Top of Data for this task

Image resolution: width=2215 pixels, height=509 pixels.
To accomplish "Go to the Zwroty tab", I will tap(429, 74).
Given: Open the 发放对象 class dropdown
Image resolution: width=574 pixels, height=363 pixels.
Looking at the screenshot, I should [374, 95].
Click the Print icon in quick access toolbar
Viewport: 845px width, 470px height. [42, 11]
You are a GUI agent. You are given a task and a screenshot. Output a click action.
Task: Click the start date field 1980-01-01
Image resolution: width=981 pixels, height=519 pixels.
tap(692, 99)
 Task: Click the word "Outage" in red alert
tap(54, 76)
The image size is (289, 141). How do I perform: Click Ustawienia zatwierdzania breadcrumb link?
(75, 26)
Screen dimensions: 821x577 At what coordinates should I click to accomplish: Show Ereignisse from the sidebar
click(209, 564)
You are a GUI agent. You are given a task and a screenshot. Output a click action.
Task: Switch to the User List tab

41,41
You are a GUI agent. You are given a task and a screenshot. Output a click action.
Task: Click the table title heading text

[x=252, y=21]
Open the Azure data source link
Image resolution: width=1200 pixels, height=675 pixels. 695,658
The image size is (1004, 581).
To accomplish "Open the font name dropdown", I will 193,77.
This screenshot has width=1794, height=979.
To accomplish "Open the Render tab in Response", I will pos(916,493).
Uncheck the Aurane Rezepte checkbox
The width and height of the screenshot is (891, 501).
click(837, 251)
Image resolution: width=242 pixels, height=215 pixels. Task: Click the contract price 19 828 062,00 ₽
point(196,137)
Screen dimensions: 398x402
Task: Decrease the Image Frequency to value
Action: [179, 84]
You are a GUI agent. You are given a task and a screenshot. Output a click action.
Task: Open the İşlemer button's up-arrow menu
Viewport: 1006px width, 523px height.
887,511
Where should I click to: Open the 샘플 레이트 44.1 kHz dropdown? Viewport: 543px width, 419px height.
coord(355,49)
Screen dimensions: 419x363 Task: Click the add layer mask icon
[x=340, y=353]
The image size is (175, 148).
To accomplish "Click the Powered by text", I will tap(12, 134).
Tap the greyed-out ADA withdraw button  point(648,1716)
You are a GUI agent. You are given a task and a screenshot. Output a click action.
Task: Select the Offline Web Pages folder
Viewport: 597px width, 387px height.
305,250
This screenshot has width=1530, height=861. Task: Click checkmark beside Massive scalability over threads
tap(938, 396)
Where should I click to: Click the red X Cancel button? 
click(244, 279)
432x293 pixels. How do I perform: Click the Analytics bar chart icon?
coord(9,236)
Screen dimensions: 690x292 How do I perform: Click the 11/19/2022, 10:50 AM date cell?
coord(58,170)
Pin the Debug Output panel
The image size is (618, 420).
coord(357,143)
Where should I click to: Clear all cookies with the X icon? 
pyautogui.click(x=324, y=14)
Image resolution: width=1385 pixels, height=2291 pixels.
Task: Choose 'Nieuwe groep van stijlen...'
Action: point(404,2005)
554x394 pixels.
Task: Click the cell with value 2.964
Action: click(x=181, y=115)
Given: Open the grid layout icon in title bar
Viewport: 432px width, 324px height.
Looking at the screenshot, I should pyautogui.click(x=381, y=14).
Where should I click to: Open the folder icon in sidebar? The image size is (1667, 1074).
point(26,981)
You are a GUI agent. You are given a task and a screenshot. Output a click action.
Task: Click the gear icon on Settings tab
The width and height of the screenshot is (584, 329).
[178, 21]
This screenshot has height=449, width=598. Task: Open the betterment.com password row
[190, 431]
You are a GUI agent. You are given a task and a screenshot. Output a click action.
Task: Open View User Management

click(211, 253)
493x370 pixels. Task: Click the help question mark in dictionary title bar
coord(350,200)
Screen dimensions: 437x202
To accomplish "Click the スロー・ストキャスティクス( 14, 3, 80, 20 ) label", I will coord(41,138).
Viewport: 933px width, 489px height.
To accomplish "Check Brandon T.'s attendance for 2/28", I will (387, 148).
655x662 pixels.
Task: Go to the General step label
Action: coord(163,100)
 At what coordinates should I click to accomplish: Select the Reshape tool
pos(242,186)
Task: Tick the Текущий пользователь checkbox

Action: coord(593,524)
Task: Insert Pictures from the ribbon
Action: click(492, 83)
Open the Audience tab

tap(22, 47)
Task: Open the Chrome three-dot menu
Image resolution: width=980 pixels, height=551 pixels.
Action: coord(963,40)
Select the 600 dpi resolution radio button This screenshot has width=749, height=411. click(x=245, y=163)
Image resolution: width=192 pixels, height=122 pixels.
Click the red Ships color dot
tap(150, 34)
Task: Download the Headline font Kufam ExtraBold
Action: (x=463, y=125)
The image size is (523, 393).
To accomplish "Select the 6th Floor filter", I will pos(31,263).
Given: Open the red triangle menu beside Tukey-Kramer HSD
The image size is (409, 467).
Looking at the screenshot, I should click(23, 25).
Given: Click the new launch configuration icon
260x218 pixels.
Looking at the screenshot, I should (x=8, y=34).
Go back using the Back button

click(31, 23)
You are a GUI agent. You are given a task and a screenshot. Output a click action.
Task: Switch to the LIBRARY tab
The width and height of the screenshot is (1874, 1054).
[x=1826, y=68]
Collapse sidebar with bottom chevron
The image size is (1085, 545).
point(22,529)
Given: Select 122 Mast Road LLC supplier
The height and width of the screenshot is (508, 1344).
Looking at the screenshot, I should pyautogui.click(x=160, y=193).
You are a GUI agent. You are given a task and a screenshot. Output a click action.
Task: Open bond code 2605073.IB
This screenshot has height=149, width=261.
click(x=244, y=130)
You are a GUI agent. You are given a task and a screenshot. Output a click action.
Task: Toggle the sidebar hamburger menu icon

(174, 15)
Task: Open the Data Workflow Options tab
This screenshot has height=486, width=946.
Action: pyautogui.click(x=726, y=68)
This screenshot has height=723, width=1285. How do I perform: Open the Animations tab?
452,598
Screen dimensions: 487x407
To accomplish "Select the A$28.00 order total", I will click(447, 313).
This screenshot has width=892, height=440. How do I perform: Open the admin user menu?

Bottom of Data for this task

The task
Output the full set of entries exactly as they were given.

Answer for this exercise
Image resolution: width=2215 pixels, height=509 pixels.
To accomplish "Go to the Zwroty tab", I will tap(429, 74).
Given: Open the 发放对象 class dropdown
Image resolution: width=574 pixels, height=363 pixels.
Looking at the screenshot, I should [374, 95].
Click the Print icon in quick access toolbar
Viewport: 845px width, 470px height. [42, 11]
You are a GUI agent. You are given a task and a screenshot. Output a click action.
Task: Click the start date field 1980-01-01
Image resolution: width=981 pixels, height=519 pixels.
tap(692, 99)
 Task: Click the word "Outage" in red alert
tap(54, 76)
The image size is (289, 141). How do I perform: Click Ustawienia zatwierdzania breadcrumb link?
(75, 26)
Screen dimensions: 821x577 At what coordinates should I click to accomplish: Show Ereignisse from the sidebar
click(209, 564)
You are a GUI agent. You are given a task and a screenshot. Output a click action.
Task: Switch to the User List tab

41,41
You are a GUI agent. You are given a task and a screenshot. Output a click action.
Task: Click the table title heading text

[x=252, y=21]
Open the Azure data source link
Image resolution: width=1200 pixels, height=675 pixels. 695,658
The image size is (1004, 581).
To accomplish "Open the font name dropdown", I will 193,77.
This screenshot has width=1794, height=979.
To accomplish "Open the Render tab in Response", I will pos(916,493).
Uncheck the Aurane Rezepte checkbox
The width and height of the screenshot is (891, 501).
click(837, 251)
Image resolution: width=242 pixels, height=215 pixels. Task: Click the contract price 19 828 062,00 ₽
point(196,137)
Screen dimensions: 398x402
Task: Decrease the Image Frequency to value
Action: [179, 84]
You are a GUI agent. You are given a task and a screenshot. Output a click action.
Task: Open the İşlemer button's up-arrow menu
Viewport: 1006px width, 523px height.
887,511
Where should I click to: Open the 샘플 레이트 44.1 kHz dropdown? Viewport: 543px width, 419px height.
coord(355,49)
Screen dimensions: 419x363 Task: Click the add layer mask icon
[x=340, y=353]
The image size is (175, 148).
To accomplish "Click the Powered by text", I will tap(12, 134).
Tap the greyed-out ADA withdraw button  point(648,1716)
You are a GUI agent. You are given a task and a screenshot. Output a click action.
Task: Select the Offline Web Pages folder
Viewport: 597px width, 387px height.
305,250
This screenshot has width=1530, height=861. Task: Click checkmark beside Massive scalability over threads
tap(938, 396)
Where should I click to: Click the red X Cancel button? 
click(244, 279)
432x293 pixels. How do I perform: Click the Analytics bar chart icon?
coord(9,236)
Screen dimensions: 690x292 How do I perform: Click the 11/19/2022, 10:50 AM date cell?
coord(58,170)
Pin the Debug Output panel
The image size is (618, 420).
coord(357,143)
Where should I click to: Clear all cookies with the X icon? 
pyautogui.click(x=324, y=14)
Image resolution: width=1385 pixels, height=2291 pixels.
Task: Choose 'Nieuwe groep van stijlen...'
Action: point(404,2005)
554x394 pixels.
Task: Click the cell with value 2.964
Action: click(x=181, y=115)
Given: Open the grid layout icon in title bar
Viewport: 432px width, 324px height.
Looking at the screenshot, I should pyautogui.click(x=381, y=14).
Where should I click to: Open the folder icon in sidebar? The image size is (1667, 1074).
point(26,981)
You are a GUI agent. You are given a task and a screenshot. Output a click action.
Task: Click the gear icon on Settings tab
The width and height of the screenshot is (584, 329).
[178, 21]
This screenshot has height=449, width=598. Task: Open the betterment.com password row
[190, 431]
You are a GUI agent. You are given a task and a screenshot. Output a click action.
Task: Open View User Management

click(211, 253)
493x370 pixels. Task: Click the help question mark in dictionary title bar
coord(350,200)
Screen dimensions: 437x202
To accomplish "Click the スロー・ストキャスティクス( 14, 3, 80, 20 ) label", I will coord(41,138).
Viewport: 933px width, 489px height.
To accomplish "Check Brandon T.'s attendance for 2/28", I will (387, 148).
655x662 pixels.
Task: Go to the General step label
Action: coord(163,100)
 At what coordinates should I click to accomplish: Select the Reshape tool
pos(242,186)
Task: Tick the Текущий пользователь checkbox

Action: coord(593,524)
Task: Insert Pictures from the ribbon
Action: click(492, 83)
Open the Audience tab

tap(22, 47)
Task: Open the Chrome three-dot menu
Image resolution: width=980 pixels, height=551 pixels.
Action: coord(963,40)
Select the 600 dpi resolution radio button This screenshot has width=749, height=411. click(x=245, y=163)
Image resolution: width=192 pixels, height=122 pixels.
Click the red Ships color dot
tap(150, 34)
Task: Download the Headline font Kufam ExtraBold
Action: (x=463, y=125)
The image size is (523, 393).
To accomplish "Select the 6th Floor filter", I will pos(31,263).
Given: Open the red triangle menu beside Tukey-Kramer HSD
The image size is (409, 467).
Looking at the screenshot, I should click(23, 25).
Given: Click the new launch configuration icon
260x218 pixels.
Looking at the screenshot, I should (x=8, y=34).
Go back using the Back button

click(31, 23)
You are a GUI agent. You are given a task and a screenshot. Output a click action.
Task: Switch to the LIBRARY tab
The width and height of the screenshot is (1874, 1054).
[x=1826, y=68]
Collapse sidebar with bottom chevron
The image size is (1085, 545).
point(22,529)
Given: Select 122 Mast Road LLC supplier
The height and width of the screenshot is (508, 1344).
Looking at the screenshot, I should pyautogui.click(x=160, y=193).
You are a GUI agent. You are given a task and a screenshot. Output a click action.
Task: Open bond code 2605073.IB
This screenshot has height=149, width=261.
click(x=244, y=130)
You are a GUI agent. You are given a task and a screenshot. Output a click action.
Task: Toggle the sidebar hamburger menu icon

(174, 15)
Task: Open the Data Workflow Options tab
This screenshot has height=486, width=946.
Action: pyautogui.click(x=726, y=68)
This screenshot has height=723, width=1285. How do I perform: Open the Animations tab?
452,598
Screen dimensions: 487x407
To accomplish "Select the A$28.00 order total", I will click(447, 313).
This screenshot has width=892, height=440. How do I perform: Open the admin user menu?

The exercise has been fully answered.